### WHAT THIS TASK INVOLVES
Copy the lines from the start of the records through the line containing "pyautogui.click(x=1364, y=69)", substituting "STANDINGS" for "RANKINGS" and leaving everything else unchanged.

start AVAILABLE RECORDS

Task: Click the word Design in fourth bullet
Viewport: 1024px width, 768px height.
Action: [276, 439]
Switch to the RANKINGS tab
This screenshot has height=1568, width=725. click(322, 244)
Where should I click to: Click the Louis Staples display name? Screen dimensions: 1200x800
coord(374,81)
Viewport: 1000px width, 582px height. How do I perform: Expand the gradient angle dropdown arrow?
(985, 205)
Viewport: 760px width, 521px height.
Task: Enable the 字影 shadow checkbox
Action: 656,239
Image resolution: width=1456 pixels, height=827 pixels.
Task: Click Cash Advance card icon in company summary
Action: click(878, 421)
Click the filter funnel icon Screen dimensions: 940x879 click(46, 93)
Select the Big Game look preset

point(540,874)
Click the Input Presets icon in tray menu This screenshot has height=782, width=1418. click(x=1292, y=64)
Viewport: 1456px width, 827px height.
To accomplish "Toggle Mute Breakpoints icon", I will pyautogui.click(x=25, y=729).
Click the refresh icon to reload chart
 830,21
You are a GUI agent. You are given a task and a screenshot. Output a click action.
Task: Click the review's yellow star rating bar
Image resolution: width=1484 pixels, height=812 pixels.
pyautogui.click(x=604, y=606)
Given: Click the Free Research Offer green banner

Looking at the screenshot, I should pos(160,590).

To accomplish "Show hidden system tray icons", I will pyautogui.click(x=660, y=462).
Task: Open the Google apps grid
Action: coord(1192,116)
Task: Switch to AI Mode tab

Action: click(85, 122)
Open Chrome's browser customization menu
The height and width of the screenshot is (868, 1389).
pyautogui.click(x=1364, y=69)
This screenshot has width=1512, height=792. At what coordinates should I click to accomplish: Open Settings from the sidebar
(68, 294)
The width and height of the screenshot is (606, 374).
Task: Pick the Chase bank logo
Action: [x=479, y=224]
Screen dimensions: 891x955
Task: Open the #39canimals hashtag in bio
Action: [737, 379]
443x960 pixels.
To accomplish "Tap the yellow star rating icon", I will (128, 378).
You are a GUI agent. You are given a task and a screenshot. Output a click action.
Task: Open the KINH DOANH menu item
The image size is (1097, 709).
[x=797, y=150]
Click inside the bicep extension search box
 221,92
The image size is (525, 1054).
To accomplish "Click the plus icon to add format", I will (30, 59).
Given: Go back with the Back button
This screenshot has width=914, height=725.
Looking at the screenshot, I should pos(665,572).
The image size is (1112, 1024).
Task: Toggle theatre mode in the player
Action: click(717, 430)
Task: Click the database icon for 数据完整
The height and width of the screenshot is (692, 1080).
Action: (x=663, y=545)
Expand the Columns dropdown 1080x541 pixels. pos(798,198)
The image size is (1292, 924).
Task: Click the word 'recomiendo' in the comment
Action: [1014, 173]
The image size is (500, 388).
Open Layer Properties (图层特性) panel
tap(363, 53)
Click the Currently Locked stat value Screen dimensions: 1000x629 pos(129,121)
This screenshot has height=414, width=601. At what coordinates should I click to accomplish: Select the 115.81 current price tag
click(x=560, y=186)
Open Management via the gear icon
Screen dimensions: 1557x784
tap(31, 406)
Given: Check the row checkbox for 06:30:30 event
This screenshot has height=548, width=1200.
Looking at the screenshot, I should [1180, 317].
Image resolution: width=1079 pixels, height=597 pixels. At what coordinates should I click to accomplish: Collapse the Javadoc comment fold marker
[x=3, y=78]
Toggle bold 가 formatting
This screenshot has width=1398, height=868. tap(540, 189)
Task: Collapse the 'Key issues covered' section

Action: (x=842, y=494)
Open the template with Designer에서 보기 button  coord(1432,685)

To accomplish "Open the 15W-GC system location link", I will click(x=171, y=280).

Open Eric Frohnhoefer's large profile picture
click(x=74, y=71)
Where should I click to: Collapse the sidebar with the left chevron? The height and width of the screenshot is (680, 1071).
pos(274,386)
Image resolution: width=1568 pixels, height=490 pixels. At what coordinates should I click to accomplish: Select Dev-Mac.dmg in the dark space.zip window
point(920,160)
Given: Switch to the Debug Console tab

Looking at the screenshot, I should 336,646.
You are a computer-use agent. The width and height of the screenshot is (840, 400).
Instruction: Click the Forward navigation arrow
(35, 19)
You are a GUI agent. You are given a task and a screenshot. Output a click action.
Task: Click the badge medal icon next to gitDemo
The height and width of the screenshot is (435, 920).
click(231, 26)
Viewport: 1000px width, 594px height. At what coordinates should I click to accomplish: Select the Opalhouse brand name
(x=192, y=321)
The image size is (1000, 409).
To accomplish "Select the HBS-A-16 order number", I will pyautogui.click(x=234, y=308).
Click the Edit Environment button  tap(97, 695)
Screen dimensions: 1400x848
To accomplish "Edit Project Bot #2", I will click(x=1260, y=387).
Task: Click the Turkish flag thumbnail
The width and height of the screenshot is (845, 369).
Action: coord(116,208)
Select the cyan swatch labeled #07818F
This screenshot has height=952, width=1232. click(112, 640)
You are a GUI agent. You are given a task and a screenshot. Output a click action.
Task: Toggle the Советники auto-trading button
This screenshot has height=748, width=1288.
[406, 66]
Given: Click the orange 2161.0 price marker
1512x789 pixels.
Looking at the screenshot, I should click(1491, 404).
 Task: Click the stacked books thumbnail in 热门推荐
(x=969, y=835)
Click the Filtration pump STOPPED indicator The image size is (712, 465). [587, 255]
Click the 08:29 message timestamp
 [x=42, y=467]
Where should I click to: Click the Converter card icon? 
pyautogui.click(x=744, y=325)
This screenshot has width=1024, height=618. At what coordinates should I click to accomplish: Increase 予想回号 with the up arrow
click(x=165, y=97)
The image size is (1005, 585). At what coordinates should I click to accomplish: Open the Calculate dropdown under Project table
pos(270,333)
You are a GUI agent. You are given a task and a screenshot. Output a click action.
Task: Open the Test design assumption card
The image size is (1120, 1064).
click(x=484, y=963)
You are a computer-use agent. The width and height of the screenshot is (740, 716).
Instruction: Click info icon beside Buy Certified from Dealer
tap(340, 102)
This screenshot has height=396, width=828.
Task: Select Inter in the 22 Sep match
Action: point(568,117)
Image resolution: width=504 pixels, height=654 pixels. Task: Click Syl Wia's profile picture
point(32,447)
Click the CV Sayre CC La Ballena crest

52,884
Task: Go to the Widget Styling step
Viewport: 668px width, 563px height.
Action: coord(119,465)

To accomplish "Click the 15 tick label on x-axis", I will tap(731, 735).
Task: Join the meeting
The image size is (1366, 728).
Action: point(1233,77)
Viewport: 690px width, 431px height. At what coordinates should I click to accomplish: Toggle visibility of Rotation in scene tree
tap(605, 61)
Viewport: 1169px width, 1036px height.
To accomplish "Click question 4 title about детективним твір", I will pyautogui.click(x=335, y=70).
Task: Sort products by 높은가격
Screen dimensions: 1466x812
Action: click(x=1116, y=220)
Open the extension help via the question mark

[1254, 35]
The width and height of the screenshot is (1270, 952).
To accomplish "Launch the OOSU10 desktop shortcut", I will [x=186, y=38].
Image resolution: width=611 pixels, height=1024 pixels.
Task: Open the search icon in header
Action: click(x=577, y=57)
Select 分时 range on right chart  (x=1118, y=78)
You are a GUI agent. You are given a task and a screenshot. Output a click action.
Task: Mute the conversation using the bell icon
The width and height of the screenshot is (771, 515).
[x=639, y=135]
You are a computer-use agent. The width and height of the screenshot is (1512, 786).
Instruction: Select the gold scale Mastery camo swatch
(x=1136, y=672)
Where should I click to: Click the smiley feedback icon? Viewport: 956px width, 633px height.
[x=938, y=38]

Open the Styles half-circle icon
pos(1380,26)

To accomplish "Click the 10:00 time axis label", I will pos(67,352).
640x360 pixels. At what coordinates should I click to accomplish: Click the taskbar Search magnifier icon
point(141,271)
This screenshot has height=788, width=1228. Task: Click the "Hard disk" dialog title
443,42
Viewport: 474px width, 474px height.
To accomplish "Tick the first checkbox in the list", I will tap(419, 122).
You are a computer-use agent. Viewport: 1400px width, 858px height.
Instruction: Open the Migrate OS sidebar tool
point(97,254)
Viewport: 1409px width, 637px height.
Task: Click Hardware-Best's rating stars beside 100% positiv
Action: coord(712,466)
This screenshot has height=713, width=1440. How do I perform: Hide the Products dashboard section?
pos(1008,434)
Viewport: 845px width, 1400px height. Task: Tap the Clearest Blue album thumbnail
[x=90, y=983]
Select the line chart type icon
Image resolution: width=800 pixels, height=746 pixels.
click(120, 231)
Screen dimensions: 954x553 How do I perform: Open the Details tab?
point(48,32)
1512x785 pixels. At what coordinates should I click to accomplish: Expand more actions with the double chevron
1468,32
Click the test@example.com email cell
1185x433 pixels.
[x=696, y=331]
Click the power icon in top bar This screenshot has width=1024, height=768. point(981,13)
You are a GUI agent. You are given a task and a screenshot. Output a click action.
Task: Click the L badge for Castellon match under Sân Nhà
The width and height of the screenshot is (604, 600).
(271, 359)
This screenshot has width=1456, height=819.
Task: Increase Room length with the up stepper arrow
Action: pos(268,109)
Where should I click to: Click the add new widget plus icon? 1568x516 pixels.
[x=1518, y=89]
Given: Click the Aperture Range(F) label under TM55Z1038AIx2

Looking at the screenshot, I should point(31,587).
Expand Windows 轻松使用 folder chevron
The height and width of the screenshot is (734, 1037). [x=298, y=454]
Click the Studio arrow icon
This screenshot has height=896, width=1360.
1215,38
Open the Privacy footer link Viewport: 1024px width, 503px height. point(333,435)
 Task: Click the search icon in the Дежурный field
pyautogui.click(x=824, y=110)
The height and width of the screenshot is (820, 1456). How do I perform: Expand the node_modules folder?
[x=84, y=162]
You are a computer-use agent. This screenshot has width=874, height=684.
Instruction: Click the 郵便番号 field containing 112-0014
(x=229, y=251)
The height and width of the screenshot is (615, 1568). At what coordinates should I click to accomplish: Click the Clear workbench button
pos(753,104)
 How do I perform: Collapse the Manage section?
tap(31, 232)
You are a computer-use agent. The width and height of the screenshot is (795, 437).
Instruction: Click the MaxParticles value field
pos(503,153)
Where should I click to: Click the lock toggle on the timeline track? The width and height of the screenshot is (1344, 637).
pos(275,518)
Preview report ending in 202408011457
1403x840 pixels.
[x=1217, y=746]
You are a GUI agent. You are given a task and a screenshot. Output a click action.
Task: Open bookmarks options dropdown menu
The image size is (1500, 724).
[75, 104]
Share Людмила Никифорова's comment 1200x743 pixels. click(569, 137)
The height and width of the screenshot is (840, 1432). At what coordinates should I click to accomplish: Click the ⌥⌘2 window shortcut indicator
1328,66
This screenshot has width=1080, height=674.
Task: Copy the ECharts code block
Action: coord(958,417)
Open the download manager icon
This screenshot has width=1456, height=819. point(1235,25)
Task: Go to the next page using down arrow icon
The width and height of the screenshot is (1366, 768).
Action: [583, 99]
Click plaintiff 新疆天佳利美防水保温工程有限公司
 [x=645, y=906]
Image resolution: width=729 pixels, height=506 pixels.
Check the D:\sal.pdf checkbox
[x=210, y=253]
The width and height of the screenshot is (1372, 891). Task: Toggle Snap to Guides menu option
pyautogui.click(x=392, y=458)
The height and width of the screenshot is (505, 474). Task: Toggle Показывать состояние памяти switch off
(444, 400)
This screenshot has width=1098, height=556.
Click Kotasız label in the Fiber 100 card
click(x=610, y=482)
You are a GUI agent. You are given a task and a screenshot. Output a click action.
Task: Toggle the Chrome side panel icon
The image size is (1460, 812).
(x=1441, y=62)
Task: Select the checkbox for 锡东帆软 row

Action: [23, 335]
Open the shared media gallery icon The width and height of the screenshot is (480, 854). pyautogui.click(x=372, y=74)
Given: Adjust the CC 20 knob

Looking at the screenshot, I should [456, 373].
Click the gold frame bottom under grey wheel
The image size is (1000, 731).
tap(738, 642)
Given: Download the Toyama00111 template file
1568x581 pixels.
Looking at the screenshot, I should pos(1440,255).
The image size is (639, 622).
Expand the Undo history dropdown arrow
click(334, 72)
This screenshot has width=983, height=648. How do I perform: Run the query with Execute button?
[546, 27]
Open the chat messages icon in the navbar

end AVAILABLE RECORDS

### WRITTEN ANSWER
Task: Click the word Design in fourth bullet
Viewport: 1024px width, 768px height.
Action: [276, 439]
Switch to the STANDINGS tab
This screenshot has height=1568, width=725. click(322, 244)
Where should I click to: Click the Louis Staples display name? Screen dimensions: 1200x800
coord(374,81)
Viewport: 1000px width, 582px height. How do I perform: Expand the gradient angle dropdown arrow?
(985, 205)
Viewport: 760px width, 521px height.
Task: Enable the 字影 shadow checkbox
Action: 656,239
Image resolution: width=1456 pixels, height=827 pixels.
Task: Click Cash Advance card icon in company summary
Action: click(878, 421)
Click the filter funnel icon Screen dimensions: 940x879 click(46, 93)
Select the Big Game look preset

point(540,874)
Click the Input Presets icon in tray menu This screenshot has height=782, width=1418. click(x=1292, y=64)
Viewport: 1456px width, 827px height.
To accomplish "Toggle Mute Breakpoints icon", I will pyautogui.click(x=25, y=729).
Click the refresh icon to reload chart
 830,21
You are a GUI agent. You are given a task and a screenshot. Output a click action.
Task: Click the review's yellow star rating bar
Image resolution: width=1484 pixels, height=812 pixels.
pyautogui.click(x=604, y=606)
Given: Click the Free Research Offer green banner

Looking at the screenshot, I should pos(160,590).

To accomplish "Show hidden system tray icons", I will pyautogui.click(x=660, y=462).
Task: Open the Google apps grid
Action: coord(1192,116)
Task: Switch to AI Mode tab

Action: click(85, 122)
Open Chrome's browser customization menu
The height and width of the screenshot is (868, 1389).
pyautogui.click(x=1364, y=69)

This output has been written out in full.